Repairs, Alterations, and Rerating

When an inspection reveals damage beyond acceptable limits, the owner has three basic options under Section 8 of API 510: repair the vessel, alter it, or rerate it. Each option follows different approval rules, and mixing them up causes problems.

Authorization Requirements

The approval chain depends on what type of work is being done and which division of the ASME code the vessel was built to. For standard repairs on Division 1 vessels, the authorized inspector alone can approve the work to proceed. Alterations require both the inspector and a qualified engineer to sign off before anything starts. Division 2 vessels — which involve more complex analytical design methods — require both inspector and engineer approval for repairs as well as alterations.7ASME Digital Collection. API 510 Section 8 – Repairs, Alterations, Rerating

All physical repair and alteration work must be performed by an organization holding a National Board R Certificate of Authorization. To obtain that certificate, the organization must maintain a written quality management system that complies with the National Board Inspection Code, demonstrate its repair capabilities during a facility review, and renew the certificate every three years.8The National Board of Boiler and Pressure Vessel Inspectors. R Certificate of Authorization Organizations that repair pressure relief valves need a separate VR Certificate with its own testing and verification requirements.

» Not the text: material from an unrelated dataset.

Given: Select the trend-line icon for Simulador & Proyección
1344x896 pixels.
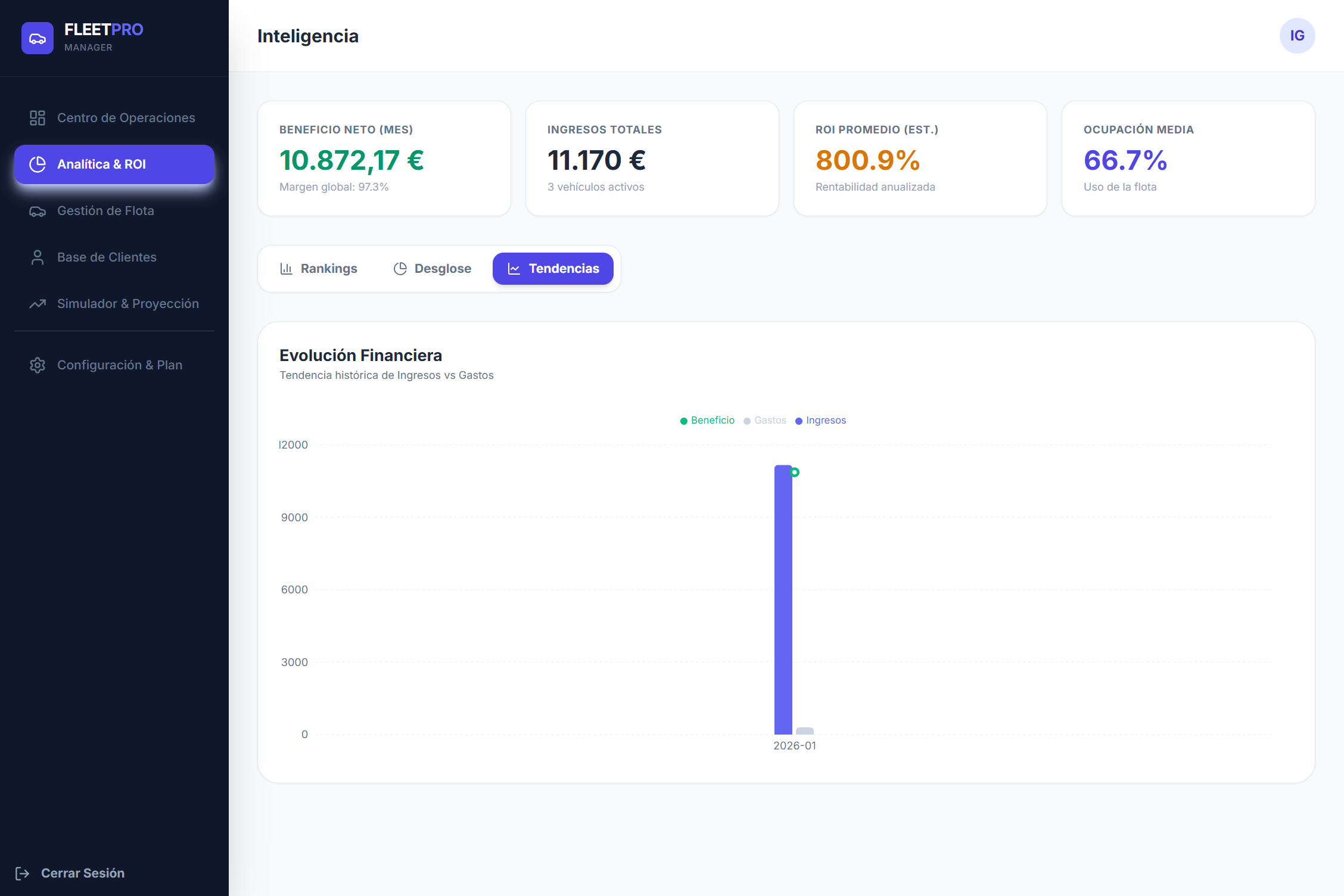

Rerating Instead of Repair

Sometimes repair is not the best answer. If a vessel has thinned below its original design thickness but is still structurally sound at a lower pressure, it can be rerated — meaning the maximum allowable working pressure or design temperature is formally reduced to match the vessel’s current condition. Rerating requires calculations by a qualified engineer, verification through current inspection records, and in most cases a pressure test. The inspector and engineer must both agree before the rerate takes effect. This approach can keep a vessel in service for years longer than scrapping and replacing it would allow.

Fitness-for-Service Evaluations

When standard thickness-based calculations suggest a vessel should be retired but the damage is localized rather than uniform, API 579 (Fitness-for-Service) provides more sophisticated evaluation methods. API 510 specifically allows these assessments as an alternative to conventional minimum-thickness rules. A fitness-for-service evaluation can demonstrate that a vessel with localized thinning, pitting, or even certain types of cracking remains safe for continued operation under defined conditions. These evaluations are engineering-intensive and typically require finite element analysis, but they can save an owner hundreds of thousands of dollars compared to an unnecessary replacement.

Pressure Testing After Repairs

One of the more commonly misunderstood aspects of API 510 is when a pressure test is actually required. Routine inspections do not call for pressure testing — it is not part of the standard inspection protocol. After an alteration, a pressure test is normally required. After a repair, the decision falls to the inspector: a test is performed only if the inspector believes it is necessary based on the nature and extent of the work.

When a pressure test is impractical — for instance, when the vessel cannot be isolated, when the test would cause thermal shock, or when the foundation cannot support the weight of a hydrostatic test — the code allows substituting appropriate non-destructive examination instead. Swapping NDE for a pressure test after an alteration requires approval from both the inspector and the engineer. For situations where ultrasonic testing replaces radiography on closure welds, the owner must specify industry-qualified UT examiners.

Getting this decision right matters. An unnecessary hydrostatic test wastes days of downtime and introduces its own risks to aging equipment. Skipping a test when the inspector should have called for one can leave a compromised repair undetected until it fails in service.